# [Aim]
Rewrite every line of the data below as a JSON list of strings, one string per line, and leave out the blank lines.

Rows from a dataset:
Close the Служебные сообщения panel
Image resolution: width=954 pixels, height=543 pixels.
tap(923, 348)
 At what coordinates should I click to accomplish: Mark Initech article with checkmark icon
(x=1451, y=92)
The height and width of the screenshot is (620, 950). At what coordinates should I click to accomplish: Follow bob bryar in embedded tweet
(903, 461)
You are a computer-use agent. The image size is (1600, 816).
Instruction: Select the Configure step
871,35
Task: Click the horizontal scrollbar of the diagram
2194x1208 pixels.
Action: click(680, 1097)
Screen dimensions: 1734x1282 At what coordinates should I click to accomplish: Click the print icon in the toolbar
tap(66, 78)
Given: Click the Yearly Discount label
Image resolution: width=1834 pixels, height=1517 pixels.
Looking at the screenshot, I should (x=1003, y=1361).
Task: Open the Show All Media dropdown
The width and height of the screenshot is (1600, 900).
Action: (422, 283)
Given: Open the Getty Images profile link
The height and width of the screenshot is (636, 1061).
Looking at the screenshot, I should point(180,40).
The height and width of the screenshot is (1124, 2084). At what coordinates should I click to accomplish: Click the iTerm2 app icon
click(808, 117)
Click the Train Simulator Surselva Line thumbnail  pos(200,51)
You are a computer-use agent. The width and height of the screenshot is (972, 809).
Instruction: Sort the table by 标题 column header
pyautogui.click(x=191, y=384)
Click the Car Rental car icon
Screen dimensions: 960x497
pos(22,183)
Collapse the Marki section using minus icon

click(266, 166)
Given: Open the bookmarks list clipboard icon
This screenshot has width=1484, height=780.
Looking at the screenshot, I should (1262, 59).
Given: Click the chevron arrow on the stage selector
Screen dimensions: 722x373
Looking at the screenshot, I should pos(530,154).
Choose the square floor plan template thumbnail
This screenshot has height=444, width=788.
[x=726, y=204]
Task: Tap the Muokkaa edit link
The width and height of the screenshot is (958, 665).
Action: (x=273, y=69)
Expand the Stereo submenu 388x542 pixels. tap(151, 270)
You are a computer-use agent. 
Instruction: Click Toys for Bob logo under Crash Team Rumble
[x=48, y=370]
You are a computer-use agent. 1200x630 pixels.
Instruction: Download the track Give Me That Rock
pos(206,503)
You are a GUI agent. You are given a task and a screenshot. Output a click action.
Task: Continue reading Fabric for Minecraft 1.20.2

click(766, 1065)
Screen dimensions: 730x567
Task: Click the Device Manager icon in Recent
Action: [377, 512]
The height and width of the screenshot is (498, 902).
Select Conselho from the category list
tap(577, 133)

# [The answer]
[
  "Close the Служебные сообщения panel",
  "Image resolution: width=954 pixels, height=543 pixels.",
  "tap(923, 348)",
  " At what coordinates should I click to accomplish: Mark Initech article with checkmark icon",
  "(x=1451, y=92)",
  "The height and width of the screenshot is (620, 950). At what coordinates should I click to accomplish: Follow bob bryar in embedded tweet",
  "(903, 461)",
  "You are a computer-use agent. The image size is (1600, 816).",
  "Instruction: Select the Configure step",
  "871,35",
  "Task: Click the horizontal scrollbar of the diagram",
  "2194x1208 pixels.",
  "Action: click(680, 1097)",
  "Screen dimensions: 1734x1282 At what coordinates should I click to accomplish: Click the print icon in the toolbar",
  "tap(66, 78)",
  "Given: Click the Yearly Discount label",
  "Image resolution: width=1834 pixels, height=1517 pixels.",
  "Looking at the screenshot, I should (x=1003, y=1361).",
  "Task: Open the Show All Media dropdown",
  "The width and height of the screenshot is (1600, 900).",
  "Action: (422, 283)",
  "Given: Open the Getty Images profile link",
  "The height and width of the screenshot is (636, 1061).",
  "Looking at the screenshot, I should point(180,40).",
  "The height and width of the screenshot is (1124, 2084). At what coordinates should I click to accomplish: Click the iTerm2 app icon",
  "click(808, 117)",
  "Click the Train Simulator Surselva Line thumbnail  pos(200,51)",
  "You are a computer-use agent. The width and height of the screenshot is (972, 809).",
  "Instruction: Sort the table by 标题 column header",
  "pyautogui.click(x=191, y=384)",
  "Click the Car Rental car icon",
  "Screen dimensions: 960x497",
  "pos(22,183)",
  "Collapse the Marki section using minus icon",
  "click(266, 166)",
  "Given: Open the bookmarks list clipboard icon",
  "This screenshot has width=1484, height=780.",
  "Looking at the screenshot, I should (1262, 59).",
  "Given: Click the chevron arrow on the stage selector",
  "Screen dimensions: 722x373",
  "Looking at the screenshot, I should pos(530,154).",
  "Choose the square floor plan template thumbnail",
  "This screenshot has height=444, width=788.",
  "[x=726, y=204]",
  "Task: Tap the Muokkaa edit link",
  "The width and height of the screenshot is (958, 665).",
  "Action: (x=273, y=69)",
  "Expand the Stereo submenu 388x542 pixels. tap(151, 270)",
  "You are a computer-use agent. ",
  "Instruction: Click Toys for Bob logo under Crash Team Rumble",
  "[x=48, y=370]",
  "You are a computer-use agent. 1200x630 pixels.",
  "Instruction: Download the track Give Me That Rock",
  "pos(206,503)",
  "You are a GUI agent. You are given a task and a screenshot. Output a click action.",
  "Task: Continue reading Fabric for Minecraft 1.20.2",
  "click(766, 1065)",
  "Screen dimensions: 730x567",
  "Task: Click the Device Manager icon in Recent",
  "Action: [377, 512]",
  "The height and width of the screenshot is (498, 902).",
  "Select Conselho from the category list",
  "tap(577, 133)"
]